De la mort des persécuteurs de l’Église/Traité/21

Traduction par Abbé Godescard.
Chanoine de Ram (p. 17-18).

XXI.

Galère, étant parvenu à la puissance souveraine, ne s’en servit que pour le malheur de l’univers. Après sa victoire sur les Perses, peuples accoutumés à obéir à leurs rois en esclaves, il voulut introduire parmi les Romains la même coutume dont il avait l’impudence de faire l’éloge. Cependant, comme il ne pouvait l’établir par une loi, il faisait entendre par sa conduite que son projet était de priver les Romains de la liberté. Il commença par leur ôter leurs priviléges. On appliquait à la question non-seulement les Décurions, mais même les personnes les plus distinguées de la ville, et cela pour des affaires purement civiles et de peu d’importance.
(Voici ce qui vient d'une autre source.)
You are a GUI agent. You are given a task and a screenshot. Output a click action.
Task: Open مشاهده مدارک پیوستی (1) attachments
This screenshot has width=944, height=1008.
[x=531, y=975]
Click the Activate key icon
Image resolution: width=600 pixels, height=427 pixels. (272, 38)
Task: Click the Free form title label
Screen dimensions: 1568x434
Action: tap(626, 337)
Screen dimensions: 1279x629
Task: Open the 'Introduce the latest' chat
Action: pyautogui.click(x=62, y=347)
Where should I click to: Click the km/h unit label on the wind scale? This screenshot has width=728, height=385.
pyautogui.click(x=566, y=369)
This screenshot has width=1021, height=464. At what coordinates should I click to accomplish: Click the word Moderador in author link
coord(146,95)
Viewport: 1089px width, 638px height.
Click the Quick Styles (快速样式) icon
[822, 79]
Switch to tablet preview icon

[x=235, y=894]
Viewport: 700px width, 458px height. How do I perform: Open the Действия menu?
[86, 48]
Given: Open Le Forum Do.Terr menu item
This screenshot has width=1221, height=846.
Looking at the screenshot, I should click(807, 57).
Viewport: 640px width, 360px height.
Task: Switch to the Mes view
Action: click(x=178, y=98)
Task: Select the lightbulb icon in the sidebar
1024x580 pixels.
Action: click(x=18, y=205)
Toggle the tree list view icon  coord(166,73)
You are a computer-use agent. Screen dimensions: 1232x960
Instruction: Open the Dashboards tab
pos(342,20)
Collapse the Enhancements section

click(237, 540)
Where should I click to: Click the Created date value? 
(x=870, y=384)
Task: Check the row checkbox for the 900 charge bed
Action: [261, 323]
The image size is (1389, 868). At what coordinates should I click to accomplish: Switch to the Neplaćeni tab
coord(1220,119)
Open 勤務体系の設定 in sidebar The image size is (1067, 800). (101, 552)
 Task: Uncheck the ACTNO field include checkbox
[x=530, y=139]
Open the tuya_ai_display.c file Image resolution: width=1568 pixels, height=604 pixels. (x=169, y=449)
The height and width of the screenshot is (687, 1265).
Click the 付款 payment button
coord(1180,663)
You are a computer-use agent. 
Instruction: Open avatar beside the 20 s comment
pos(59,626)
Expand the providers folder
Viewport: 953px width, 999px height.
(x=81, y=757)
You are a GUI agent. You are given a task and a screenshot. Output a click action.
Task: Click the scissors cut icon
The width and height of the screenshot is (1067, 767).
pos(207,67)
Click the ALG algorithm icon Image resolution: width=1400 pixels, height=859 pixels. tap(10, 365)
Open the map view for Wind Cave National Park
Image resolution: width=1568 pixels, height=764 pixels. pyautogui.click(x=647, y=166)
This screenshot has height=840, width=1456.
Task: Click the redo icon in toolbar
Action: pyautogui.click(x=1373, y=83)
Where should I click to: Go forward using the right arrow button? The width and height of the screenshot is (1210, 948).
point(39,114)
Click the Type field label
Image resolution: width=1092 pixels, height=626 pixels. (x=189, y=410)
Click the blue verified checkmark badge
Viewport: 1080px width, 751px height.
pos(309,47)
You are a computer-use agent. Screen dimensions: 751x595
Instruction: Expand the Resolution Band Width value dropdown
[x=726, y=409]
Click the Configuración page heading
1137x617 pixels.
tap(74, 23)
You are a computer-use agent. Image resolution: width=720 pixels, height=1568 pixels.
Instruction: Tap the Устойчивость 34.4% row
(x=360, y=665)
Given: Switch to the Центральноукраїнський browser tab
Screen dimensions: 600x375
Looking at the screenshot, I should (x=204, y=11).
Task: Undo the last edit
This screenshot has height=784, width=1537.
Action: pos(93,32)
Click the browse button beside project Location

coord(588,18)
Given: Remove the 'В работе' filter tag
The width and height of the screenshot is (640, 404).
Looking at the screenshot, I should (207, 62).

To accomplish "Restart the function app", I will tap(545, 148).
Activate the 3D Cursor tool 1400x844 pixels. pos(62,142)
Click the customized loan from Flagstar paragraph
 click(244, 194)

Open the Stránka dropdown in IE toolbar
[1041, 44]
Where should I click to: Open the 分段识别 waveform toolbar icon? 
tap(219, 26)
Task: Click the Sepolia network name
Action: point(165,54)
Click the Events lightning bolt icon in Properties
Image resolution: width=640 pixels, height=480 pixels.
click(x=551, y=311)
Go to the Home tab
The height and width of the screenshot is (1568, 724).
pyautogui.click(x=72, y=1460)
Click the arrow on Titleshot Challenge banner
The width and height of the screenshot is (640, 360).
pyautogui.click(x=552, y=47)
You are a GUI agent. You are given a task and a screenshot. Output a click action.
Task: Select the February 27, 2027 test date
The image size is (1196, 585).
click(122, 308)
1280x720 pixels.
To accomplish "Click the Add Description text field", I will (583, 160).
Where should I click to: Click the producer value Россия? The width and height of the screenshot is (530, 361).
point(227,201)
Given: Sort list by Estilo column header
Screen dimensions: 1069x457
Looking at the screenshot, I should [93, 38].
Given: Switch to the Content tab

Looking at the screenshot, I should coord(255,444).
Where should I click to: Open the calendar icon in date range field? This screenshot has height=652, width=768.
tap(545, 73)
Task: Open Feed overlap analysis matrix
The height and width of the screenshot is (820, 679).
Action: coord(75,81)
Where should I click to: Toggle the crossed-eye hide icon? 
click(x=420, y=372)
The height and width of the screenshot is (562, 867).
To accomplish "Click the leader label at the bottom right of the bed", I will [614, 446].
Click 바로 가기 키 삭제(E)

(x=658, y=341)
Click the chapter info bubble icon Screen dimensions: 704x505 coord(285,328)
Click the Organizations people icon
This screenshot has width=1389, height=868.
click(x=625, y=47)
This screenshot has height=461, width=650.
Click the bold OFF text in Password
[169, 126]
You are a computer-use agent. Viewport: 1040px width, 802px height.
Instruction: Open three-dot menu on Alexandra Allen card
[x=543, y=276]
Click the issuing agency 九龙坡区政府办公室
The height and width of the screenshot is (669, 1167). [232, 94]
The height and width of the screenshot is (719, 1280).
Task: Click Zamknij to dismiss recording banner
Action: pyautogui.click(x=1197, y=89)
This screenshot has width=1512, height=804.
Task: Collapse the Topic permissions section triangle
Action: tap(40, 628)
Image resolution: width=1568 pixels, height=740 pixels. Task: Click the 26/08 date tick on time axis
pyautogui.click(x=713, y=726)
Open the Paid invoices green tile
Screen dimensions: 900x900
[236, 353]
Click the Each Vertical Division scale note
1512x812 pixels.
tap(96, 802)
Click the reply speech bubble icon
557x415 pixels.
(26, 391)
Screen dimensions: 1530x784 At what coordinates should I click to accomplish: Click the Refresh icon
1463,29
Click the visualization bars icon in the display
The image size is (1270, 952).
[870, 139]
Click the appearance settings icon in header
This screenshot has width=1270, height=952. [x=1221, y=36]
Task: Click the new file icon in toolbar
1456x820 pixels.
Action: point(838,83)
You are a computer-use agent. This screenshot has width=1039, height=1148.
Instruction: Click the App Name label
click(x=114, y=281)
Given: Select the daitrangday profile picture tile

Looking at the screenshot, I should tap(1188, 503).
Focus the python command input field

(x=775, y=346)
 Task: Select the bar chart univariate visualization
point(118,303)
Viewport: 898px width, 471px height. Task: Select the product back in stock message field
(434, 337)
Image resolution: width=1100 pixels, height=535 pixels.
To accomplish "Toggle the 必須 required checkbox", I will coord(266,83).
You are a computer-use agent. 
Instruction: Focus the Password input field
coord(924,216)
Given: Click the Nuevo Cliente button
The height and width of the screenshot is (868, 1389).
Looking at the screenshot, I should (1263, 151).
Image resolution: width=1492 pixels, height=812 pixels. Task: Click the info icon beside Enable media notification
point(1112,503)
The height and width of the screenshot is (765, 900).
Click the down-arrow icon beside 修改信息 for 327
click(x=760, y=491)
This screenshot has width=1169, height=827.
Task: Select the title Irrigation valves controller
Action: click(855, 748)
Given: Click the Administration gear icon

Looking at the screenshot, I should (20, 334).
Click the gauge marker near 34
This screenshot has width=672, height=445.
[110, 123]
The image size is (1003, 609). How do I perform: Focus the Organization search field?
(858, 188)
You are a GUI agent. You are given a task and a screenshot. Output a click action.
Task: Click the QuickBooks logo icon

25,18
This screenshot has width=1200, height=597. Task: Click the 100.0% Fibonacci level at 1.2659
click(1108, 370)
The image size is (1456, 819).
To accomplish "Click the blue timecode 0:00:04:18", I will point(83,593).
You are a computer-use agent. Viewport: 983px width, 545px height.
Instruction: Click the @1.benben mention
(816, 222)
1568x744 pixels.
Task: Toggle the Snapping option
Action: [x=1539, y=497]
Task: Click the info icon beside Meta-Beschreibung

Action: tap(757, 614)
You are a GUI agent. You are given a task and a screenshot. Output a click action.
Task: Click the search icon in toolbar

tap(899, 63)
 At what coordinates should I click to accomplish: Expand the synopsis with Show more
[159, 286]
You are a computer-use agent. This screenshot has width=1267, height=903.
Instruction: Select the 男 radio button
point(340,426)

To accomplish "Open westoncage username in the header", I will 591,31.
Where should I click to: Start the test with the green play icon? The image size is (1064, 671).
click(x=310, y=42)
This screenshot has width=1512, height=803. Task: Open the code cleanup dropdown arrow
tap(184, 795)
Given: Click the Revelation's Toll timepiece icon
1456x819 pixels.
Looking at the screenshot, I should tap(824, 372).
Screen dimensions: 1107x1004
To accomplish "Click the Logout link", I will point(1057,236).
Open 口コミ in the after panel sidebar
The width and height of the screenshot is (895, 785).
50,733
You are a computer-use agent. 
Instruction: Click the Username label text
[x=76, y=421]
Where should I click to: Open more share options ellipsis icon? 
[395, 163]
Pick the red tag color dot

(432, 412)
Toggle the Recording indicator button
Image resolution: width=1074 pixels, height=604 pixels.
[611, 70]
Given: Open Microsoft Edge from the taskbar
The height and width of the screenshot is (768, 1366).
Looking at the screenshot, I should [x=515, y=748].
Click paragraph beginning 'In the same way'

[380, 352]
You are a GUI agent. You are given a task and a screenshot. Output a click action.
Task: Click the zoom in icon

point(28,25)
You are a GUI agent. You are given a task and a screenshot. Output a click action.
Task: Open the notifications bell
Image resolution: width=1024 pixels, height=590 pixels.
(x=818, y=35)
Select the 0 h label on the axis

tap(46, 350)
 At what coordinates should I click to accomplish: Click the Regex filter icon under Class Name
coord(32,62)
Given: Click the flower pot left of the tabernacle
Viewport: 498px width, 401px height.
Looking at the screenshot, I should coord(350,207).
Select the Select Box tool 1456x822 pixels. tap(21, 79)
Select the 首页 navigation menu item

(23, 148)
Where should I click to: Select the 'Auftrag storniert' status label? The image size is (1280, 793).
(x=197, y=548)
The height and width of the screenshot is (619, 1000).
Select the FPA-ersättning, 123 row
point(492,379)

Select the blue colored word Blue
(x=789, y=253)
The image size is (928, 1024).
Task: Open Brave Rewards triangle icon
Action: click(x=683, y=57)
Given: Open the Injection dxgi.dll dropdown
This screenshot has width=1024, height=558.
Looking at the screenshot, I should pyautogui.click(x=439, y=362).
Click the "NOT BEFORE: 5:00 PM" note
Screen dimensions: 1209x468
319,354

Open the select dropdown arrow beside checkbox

Si les accusés étaient jugés dignes mort, on dressait des croix ; on avait des chaînes préparées pour les autres ; on traînait les femmes de qualité dans le gynécé[1]. Si quelqu’un devait être frappé de verges, on fichait quatre pieux en terre, quoiqu’on n’y attachât pas même les esclaves. Parlerai-je des jeux et divertissements de Galère ? Il avait fait venir de toutes parts des ours d’une grandeur prodigieuse et d’une férocité pareille à la sienne. Lorsqu’il voulait s’amuser, il faisait apporter quelques-uns de ces animaux, qui avaient chacun leur nom, et leur donnait des hommes plutôt à engloutir qu’à dévorer ; et quand il voyait déchirer les membres de ces malheureux, il se mettait à rire. Sa table était toujours abreuvée de sang humain. Le feu était le supplice de ceux qui n’étaient pas constitués en dignité ; non-seulement il y avait condamné les chrétiens, il avait de plus ordonné qu’ils seraient brûlés lentement. Lorsqu’ils étaient au poteau, on leur mettait un feu modéré sous la plante des pieds, et on l’y laissait jusqu’à ce qu’elle fût détachée des os. On appliquait ensuite des torches ardentes sur tous leurs membres, afin qu’il n’y eût aucune partie de leur corps qui n’eût son supplice particulier[2]. Durant cette effroyable torture, on leur jetait de l’eau sur le visage et on leur en faisait boire, de peur que l’ardeur de la fièvre ne hâtât leur mort, qui pourtant ne pouvait être différée longtemps. Car quand le feu avait consumé toute leur chair, il pénétrait jusqu’au fond de leurs entrailles. Alors on les jetait dans un grand brasier pour achever de brûler ce qui restait encore de leur corps. Enfin on réduisait leurs os en poudre, et on les jetait dans la rivière ou dans la mer.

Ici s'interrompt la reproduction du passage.